▸ **Texto fornecido**
>>>>>

Consulta ao CNIS do autor corrobora a informação relativa ao item “a”.
Por outro lado, a declaração indicada no item “c” não serve como início de prova material por
equivaler à mera prova testemunhal.
Não obstante, há outros documentos aptos a serem utilizados como início de prova material do
labor rurícola.
De seu turno, a jurisprudência se consolidou no sentido de que "para a concessão de
aposentadoria rural por idade, não se exige que o início de prova material corresponda a todo o
período equivalente à carência do benefício" (Súmula nº 14 TNU) e ainda que o rol de
documentos previsto no art. 106, parágrafo único, da Lei nº 8.213/91 é meramente
exemplificativo.
Quanto à contemporaneidade dos documentos, a prova material indiciária precisa ter sido
formada em qualquer instante do período de atividade rural que se pretende comprovar. Dentro
do intervalo que se pretende comprovar, o documento pode ter sido formado no início, no meio ou
no fim do período. A prova material pode ser contemporânea ao início do período de carência e
ter sua eficácia probatória estendida prospectivamente (para o futuro) se conjugada com prova
testemunhal complementar convincente e harmônica. Igualmente, pode ser contemporânea ao
final do período de carência e ter sua eficácia estendida retroativamente (para o passado) se
conjugada com prova testemunhal complementar convincente e harmônica. A jurisprudência da
TNU está pacificada no sentido de admitir a eficácia retrospectiva e prospectiva dos documentos
indiciários do exercício de atividade rural.
Comprovado o início de prova material do exercício da atividade rurícola.
Na audiência, realizada em 12.06.2017, em que o autor também foi ouvido, as testemunhas Maria
Rosana de Almeida Martins Franco e João de Sousa Neto foram coesas em afirmar que o
requerente sempre esteve envolvido nas lides campesinas, trabalhandoem várias propriedades
rurais da região, em período superior à carência exigida para a obtenção do benefício pleiteado.
Acrescentaram que o postulante nunca exerceu trabalhos urbanos e, até a data da audiência,
continuava desempenhando o mesmo labor rurícola.
Desse modo, conjugando o início de prova material com a prova testemunhal, conclui-se que o
autor comprovou os requisitos necessários previstos na legislação previdenciária para o
restabelecimento da aposentadoria por idade pretendida, cessada em abril de 2013 (id 3574336,
p. 52).

<<<<<

▸ **Tarefas**
[A] De acordo com o texto fornecido, em que data foi realizada a audiência?
[B] Reproduza palavra por palavra o trecho do texto fornecido que vai de "De seu turno, a" até "exemplificativo.", incluindo essas duas passagens.

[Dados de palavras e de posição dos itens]
>>>>>

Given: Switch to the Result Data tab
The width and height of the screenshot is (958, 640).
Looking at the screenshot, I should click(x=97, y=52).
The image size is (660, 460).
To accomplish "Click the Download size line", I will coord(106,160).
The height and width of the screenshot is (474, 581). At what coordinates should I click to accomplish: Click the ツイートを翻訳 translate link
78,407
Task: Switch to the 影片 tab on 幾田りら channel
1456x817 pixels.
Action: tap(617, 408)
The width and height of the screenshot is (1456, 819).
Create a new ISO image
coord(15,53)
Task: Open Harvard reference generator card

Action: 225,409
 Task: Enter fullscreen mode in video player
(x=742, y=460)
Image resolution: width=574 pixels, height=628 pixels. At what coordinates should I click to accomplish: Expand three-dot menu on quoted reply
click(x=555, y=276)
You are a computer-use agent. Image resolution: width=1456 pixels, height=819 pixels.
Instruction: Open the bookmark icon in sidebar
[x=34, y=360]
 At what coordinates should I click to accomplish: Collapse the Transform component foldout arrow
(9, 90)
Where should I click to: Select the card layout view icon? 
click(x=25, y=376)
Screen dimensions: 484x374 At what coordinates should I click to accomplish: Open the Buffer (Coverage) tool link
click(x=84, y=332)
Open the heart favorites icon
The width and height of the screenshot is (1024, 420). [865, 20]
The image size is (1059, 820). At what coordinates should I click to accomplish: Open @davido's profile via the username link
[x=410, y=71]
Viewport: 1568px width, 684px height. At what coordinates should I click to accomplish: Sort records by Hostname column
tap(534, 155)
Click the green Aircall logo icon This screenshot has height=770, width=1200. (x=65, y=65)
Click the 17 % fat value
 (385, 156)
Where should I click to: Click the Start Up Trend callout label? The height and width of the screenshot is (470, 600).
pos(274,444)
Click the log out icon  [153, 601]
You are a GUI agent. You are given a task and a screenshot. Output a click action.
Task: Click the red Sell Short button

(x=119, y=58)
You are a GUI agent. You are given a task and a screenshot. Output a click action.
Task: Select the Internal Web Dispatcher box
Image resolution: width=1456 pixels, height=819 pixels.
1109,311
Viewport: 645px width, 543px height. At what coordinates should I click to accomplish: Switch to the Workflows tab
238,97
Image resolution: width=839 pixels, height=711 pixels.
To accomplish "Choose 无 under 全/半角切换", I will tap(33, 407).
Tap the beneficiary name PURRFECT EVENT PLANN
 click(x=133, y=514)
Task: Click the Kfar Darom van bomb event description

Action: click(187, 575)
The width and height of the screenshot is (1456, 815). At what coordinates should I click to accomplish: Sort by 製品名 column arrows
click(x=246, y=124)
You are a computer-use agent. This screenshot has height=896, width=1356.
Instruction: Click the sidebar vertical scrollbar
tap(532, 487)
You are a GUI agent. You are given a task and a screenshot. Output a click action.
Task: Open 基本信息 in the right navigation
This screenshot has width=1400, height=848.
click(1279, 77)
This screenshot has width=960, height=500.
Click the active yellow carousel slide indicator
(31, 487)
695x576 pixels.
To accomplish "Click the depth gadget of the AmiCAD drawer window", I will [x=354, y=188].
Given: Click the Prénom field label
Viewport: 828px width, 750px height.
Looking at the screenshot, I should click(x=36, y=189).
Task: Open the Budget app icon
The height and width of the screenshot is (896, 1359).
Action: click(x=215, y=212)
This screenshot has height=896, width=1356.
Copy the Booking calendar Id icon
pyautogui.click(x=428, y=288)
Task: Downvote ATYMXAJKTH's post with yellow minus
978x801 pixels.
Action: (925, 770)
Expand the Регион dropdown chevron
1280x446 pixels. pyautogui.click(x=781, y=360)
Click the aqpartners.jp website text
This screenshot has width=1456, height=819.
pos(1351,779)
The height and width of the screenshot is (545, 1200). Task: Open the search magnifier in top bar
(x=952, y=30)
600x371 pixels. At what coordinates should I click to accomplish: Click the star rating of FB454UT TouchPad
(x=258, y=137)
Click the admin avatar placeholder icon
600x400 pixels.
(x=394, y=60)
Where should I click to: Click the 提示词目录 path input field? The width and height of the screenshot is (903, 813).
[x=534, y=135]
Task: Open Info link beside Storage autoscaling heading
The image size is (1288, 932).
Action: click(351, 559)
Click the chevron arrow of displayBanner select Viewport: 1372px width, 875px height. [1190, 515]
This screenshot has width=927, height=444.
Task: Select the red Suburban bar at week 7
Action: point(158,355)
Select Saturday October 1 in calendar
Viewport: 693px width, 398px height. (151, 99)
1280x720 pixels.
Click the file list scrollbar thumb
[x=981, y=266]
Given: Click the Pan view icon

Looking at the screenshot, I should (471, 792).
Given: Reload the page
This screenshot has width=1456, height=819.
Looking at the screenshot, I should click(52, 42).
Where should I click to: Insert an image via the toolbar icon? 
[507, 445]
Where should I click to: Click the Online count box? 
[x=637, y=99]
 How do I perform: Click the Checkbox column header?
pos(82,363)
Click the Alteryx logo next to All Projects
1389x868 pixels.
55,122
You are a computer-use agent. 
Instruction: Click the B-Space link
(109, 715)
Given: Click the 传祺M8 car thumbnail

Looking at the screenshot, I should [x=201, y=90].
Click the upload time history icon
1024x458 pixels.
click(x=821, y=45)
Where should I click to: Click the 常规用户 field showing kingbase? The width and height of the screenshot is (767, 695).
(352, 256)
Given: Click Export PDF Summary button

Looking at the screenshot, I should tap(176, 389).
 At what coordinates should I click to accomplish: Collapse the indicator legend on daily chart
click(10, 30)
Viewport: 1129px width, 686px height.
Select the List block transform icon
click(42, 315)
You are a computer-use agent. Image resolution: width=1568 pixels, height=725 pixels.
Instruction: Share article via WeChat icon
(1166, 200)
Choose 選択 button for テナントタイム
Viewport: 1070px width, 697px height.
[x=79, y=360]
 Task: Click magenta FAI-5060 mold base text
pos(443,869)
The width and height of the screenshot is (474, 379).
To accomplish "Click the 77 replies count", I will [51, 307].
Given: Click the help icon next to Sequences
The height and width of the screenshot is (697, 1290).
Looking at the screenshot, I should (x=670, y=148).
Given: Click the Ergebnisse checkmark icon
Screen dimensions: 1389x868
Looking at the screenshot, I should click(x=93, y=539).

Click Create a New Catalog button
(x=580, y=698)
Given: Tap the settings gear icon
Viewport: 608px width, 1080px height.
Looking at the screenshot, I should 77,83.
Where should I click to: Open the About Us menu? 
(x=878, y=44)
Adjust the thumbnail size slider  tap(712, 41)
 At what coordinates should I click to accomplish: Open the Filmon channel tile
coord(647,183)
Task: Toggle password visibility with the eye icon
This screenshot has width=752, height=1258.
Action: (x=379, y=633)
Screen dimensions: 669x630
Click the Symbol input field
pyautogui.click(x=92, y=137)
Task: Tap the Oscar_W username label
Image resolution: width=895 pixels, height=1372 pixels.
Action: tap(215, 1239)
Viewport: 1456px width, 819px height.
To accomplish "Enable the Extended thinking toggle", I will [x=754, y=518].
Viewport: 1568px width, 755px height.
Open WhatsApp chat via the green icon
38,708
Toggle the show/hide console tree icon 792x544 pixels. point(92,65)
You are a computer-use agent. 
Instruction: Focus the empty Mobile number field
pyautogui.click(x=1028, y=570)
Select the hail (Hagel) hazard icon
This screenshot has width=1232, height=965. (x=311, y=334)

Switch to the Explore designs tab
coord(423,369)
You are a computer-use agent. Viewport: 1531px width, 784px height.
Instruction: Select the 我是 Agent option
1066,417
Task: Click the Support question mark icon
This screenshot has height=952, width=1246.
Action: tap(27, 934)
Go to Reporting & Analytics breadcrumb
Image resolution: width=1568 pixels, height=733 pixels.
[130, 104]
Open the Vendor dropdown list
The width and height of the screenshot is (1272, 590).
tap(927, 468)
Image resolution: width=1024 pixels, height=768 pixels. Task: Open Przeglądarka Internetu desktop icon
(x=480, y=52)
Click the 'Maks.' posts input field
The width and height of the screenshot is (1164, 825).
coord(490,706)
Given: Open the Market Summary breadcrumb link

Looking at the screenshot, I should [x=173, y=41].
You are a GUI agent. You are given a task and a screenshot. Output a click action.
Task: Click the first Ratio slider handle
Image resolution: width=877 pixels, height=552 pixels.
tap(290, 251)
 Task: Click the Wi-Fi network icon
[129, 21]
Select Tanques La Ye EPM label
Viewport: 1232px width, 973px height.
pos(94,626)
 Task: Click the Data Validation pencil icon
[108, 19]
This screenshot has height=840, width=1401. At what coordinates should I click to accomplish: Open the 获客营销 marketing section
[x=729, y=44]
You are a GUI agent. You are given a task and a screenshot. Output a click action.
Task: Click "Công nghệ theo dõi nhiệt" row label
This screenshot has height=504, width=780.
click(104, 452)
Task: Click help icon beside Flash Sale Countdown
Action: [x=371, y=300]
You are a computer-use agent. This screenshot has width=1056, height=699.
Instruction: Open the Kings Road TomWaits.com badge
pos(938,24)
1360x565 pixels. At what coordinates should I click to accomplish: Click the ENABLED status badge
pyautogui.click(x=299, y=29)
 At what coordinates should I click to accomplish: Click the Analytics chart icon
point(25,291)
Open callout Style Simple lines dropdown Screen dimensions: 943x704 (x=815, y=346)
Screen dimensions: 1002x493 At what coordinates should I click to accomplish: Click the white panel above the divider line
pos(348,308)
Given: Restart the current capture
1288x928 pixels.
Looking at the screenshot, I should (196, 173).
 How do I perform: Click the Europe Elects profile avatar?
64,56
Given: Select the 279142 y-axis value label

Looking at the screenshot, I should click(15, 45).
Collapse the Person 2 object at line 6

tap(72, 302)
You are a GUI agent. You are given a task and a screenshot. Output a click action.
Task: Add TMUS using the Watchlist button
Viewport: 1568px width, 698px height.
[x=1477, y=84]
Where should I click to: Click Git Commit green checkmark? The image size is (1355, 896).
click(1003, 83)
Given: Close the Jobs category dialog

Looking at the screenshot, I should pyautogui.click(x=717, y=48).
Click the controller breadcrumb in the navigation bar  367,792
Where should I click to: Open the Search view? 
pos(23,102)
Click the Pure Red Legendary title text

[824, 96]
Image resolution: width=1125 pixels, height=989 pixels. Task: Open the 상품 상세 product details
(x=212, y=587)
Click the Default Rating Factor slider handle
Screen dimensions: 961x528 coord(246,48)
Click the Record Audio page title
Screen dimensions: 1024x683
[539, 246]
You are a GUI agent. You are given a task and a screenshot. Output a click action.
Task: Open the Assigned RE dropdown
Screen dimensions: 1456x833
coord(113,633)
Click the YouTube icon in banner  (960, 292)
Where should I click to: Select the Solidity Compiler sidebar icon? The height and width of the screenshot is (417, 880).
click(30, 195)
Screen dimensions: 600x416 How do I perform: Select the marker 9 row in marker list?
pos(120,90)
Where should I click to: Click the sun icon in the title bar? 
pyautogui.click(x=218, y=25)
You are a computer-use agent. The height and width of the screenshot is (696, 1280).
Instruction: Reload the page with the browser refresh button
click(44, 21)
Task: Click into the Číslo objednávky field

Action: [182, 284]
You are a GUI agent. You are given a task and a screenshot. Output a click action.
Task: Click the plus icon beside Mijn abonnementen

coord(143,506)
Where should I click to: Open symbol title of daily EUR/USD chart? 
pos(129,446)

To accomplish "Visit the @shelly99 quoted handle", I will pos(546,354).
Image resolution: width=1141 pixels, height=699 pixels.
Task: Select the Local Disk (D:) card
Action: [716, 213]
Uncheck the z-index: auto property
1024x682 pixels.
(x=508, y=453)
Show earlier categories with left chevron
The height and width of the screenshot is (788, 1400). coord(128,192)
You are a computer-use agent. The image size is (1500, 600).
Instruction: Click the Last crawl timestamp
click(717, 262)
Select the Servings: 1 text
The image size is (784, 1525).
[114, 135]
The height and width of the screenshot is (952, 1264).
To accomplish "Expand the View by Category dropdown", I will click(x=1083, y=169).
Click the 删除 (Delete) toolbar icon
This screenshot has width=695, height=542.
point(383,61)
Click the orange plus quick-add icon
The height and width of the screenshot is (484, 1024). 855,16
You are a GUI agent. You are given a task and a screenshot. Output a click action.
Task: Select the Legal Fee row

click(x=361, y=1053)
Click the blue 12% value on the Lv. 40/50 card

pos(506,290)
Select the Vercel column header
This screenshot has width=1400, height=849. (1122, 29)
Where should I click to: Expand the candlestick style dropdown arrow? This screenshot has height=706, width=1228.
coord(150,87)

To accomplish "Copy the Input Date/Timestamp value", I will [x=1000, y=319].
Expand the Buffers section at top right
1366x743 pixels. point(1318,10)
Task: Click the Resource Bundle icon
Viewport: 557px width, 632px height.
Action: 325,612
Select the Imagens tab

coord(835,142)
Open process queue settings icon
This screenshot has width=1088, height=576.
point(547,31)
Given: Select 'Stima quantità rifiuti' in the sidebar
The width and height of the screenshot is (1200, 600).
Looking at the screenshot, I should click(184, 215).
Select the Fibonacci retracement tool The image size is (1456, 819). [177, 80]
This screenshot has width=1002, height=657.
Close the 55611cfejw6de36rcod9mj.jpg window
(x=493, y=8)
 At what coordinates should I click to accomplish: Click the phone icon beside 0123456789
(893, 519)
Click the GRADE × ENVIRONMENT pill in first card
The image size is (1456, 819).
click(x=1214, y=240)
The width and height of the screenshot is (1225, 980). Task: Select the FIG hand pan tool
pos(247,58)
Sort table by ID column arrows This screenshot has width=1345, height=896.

<<<<<

▸ **Respostas**
[A] A audiência foi realizada em 12.06.2017.

[B]
De seu turno, a jurisprudência se consolidou no sentido de que "para a concessão de
aposentadoria rural por idade, não se exige que o início de prova material corresponda a todo o
período equivalente à carência do benefício" (Súmula nº 14 TNU) e ainda que o rol de
documentos previsto no art. 106, parágrafo único, da Lei nº 8.213/91 é meramente
exemplificativo.